Since the revenue went from $14625 to $14700 and then back down to $14625, the highest revenue was at a ticket price of $14. That's the price that makes the most money!

Alternative answer

Answer: The ticket price that maximizes revenue is $14. Explain
This is a question about finding the best price to sell tickets to make the most money, which is called maximizing revenue. . The solving step is:

1. First, let's see how much money they make at the beginning.
Starting price = $8
Number of tickets sold = 1500
Total money = $8 * 1500 = $12000

2. Now, let's think about what happens when they raise the price. For every extra dollar they charge, 75 fewer people buy tickets. We want to find the "sweet spot" where they charge enough to make more money from each ticket, but not so much that too many people stop coming.

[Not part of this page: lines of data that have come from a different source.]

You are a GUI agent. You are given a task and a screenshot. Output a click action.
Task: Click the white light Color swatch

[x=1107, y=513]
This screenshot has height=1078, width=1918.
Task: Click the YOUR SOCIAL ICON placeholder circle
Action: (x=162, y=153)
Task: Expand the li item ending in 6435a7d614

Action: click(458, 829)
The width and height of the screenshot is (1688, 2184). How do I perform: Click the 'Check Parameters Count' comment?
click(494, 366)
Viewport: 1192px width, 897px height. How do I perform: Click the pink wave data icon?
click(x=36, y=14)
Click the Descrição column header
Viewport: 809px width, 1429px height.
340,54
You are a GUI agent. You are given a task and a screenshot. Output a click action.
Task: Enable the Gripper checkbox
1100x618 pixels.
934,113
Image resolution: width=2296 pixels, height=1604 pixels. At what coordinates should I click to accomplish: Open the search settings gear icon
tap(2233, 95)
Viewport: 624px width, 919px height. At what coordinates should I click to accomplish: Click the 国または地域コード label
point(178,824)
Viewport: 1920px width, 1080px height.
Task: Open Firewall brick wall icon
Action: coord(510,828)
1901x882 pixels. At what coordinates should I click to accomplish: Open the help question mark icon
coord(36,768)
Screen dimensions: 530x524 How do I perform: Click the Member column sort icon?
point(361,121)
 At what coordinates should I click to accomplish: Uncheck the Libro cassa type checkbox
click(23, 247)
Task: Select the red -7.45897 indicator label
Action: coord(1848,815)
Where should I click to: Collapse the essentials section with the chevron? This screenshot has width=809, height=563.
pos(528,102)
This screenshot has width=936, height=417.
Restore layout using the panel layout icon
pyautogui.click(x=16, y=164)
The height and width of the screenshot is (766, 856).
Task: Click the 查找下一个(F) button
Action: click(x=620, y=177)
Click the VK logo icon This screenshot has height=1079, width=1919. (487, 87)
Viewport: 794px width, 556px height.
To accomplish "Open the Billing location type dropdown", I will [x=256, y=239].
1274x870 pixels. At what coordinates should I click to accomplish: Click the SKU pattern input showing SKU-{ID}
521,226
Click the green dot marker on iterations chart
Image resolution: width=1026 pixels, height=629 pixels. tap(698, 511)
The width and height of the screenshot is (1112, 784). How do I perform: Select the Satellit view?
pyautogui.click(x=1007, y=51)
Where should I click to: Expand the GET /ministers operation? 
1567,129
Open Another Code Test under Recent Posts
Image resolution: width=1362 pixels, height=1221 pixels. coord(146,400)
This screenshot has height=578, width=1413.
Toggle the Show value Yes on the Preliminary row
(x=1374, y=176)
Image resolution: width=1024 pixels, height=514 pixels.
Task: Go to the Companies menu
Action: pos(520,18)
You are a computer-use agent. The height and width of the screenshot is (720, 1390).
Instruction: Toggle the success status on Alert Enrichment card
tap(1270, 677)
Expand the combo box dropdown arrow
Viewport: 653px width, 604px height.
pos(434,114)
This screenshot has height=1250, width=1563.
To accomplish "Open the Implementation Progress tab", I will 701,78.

3. Let's make a little table to see what happens as we add $1 to the ticket price each time:

* **If the price is $8 (0 additional dollars):**
Tickets sold = 1500
Total money = $8 * 1500 = $12000

* **If the price is $9 (add $1):**
Tickets sold = 1500 - 75 = 1425
Total money = $9 * 1425 = $12825

* **If the price is $10 (add $2):**
Tickets sold = 1500 - (75 * 2) = 1500 - 150 = 1350
Total money = $10 * 1350 = $13500

* **If the price is $11 (add $3):**
Tickets sold = 1500 - (75 * 3) = 1500 - 225 = 1275
Total money = $11 * 1275 = $14025

* **If the price is $12 (add $4):**
Tickets sold = 1500 - (75 * 4) = 1500 - 300 = 1200
Total money = $12 * 1200 = $14400

* **If the price is $13 (add $5):**
Tickets sold = 1500 - (75 * 5) = 1500 - 375 = 1125
Total money = $13 * 1125 = $14625

* **If the price is $14 (add $6):**
Tickets sold = 1500 - (75 * 6) = 1500 - 450 = 1050
Total money = $14 * 1050 = $14700

* **If the price is $15 (add $7):**
Tickets sold = 1500 - (75 * 7) = 1500 - 525 = 975
Total money = $15 * 975 = $14625

4. Look at the "Total money" column. It went up, up, up... then it hit $14700, and then it started to go down to $14625. This means the highest amount of money they made was $14700, and that happened when the ticket price was $14.